Segment Start: AVAILABLE DATA

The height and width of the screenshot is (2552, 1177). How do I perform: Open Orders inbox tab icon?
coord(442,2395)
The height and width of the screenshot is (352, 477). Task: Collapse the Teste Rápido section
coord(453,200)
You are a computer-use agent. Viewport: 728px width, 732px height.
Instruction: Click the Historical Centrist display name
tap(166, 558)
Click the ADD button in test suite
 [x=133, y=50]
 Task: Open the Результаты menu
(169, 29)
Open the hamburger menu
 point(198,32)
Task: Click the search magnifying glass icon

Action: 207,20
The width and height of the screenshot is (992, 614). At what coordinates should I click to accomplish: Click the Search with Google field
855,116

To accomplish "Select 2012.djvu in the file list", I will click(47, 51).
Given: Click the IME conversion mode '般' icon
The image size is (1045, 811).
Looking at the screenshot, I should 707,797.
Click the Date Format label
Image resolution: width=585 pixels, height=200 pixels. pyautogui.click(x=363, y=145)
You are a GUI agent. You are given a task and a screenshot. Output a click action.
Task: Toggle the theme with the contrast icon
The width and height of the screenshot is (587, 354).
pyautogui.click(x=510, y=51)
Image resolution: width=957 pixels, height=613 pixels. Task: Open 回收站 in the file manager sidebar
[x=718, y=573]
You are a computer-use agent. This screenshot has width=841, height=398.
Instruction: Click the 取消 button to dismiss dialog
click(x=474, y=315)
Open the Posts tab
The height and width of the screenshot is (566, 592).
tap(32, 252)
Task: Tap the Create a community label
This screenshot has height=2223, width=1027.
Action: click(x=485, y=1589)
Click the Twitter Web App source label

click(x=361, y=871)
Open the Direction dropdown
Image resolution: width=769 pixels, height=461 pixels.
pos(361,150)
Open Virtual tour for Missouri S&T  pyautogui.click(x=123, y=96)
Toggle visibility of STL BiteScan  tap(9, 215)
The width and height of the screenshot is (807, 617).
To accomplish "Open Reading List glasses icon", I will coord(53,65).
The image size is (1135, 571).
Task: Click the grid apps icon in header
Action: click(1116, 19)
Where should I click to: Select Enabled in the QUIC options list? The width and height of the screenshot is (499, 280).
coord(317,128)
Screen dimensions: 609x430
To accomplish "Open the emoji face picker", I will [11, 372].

Segment End: AVAILABLE DATA

Each entry is to be retyped exactly as it appears.

The height and width of the screenshot is (2552, 1177). How do I perform: Open Orders inbox tab icon?
coord(442,2395)
The height and width of the screenshot is (352, 477). Task: Collapse the Teste Rápido section
coord(453,200)
You are a computer-use agent. Viewport: 728px width, 732px height.
Instruction: Click the Historical Centrist display name
tap(166, 558)
Click the ADD button in test suite
 [x=133, y=50]
 Task: Open the Результаты menu
(169, 29)
Open the hamburger menu
 point(198,32)
Task: Click the search magnifying glass icon

Action: 207,20
The width and height of the screenshot is (992, 614). At what coordinates should I click to accomplish: Click the Search with Google field
855,116

To accomplish "Select 2012.djvu in the file list", I will click(47, 51).
Given: Click the IME conversion mode '般' icon
The image size is (1045, 811).
Looking at the screenshot, I should 707,797.
Click the Date Format label
Image resolution: width=585 pixels, height=200 pixels. pyautogui.click(x=363, y=145)
You are a GUI agent. You are given a task and a screenshot. Output a click action.
Task: Toggle the theme with the contrast icon
The width and height of the screenshot is (587, 354).
pyautogui.click(x=510, y=51)
Image resolution: width=957 pixels, height=613 pixels. Task: Open 回收站 in the file manager sidebar
[x=718, y=573]
You are a computer-use agent. This screenshot has width=841, height=398.
Instruction: Click the 取消 button to dismiss dialog
click(x=474, y=315)
Open the Posts tab
The height and width of the screenshot is (566, 592).
tap(32, 252)
Task: Tap the Create a community label
This screenshot has height=2223, width=1027.
Action: click(x=485, y=1589)
Click the Twitter Web App source label

click(x=361, y=871)
Open the Direction dropdown
Image resolution: width=769 pixels, height=461 pixels.
pos(361,150)
Open Virtual tour for Missouri S&T  pyautogui.click(x=123, y=96)
Toggle visibility of STL BiteScan  tap(9, 215)
The width and height of the screenshot is (807, 617).
To accomplish "Open Reading List glasses icon", I will coord(53,65).
The image size is (1135, 571).
Task: Click the grid apps icon in header
Action: click(1116, 19)
Where should I click to: Select Enabled in the QUIC options list? The width and height of the screenshot is (499, 280).
coord(317,128)
Screen dimensions: 609x430
To accomplish "Open the emoji face picker", I will [11, 372].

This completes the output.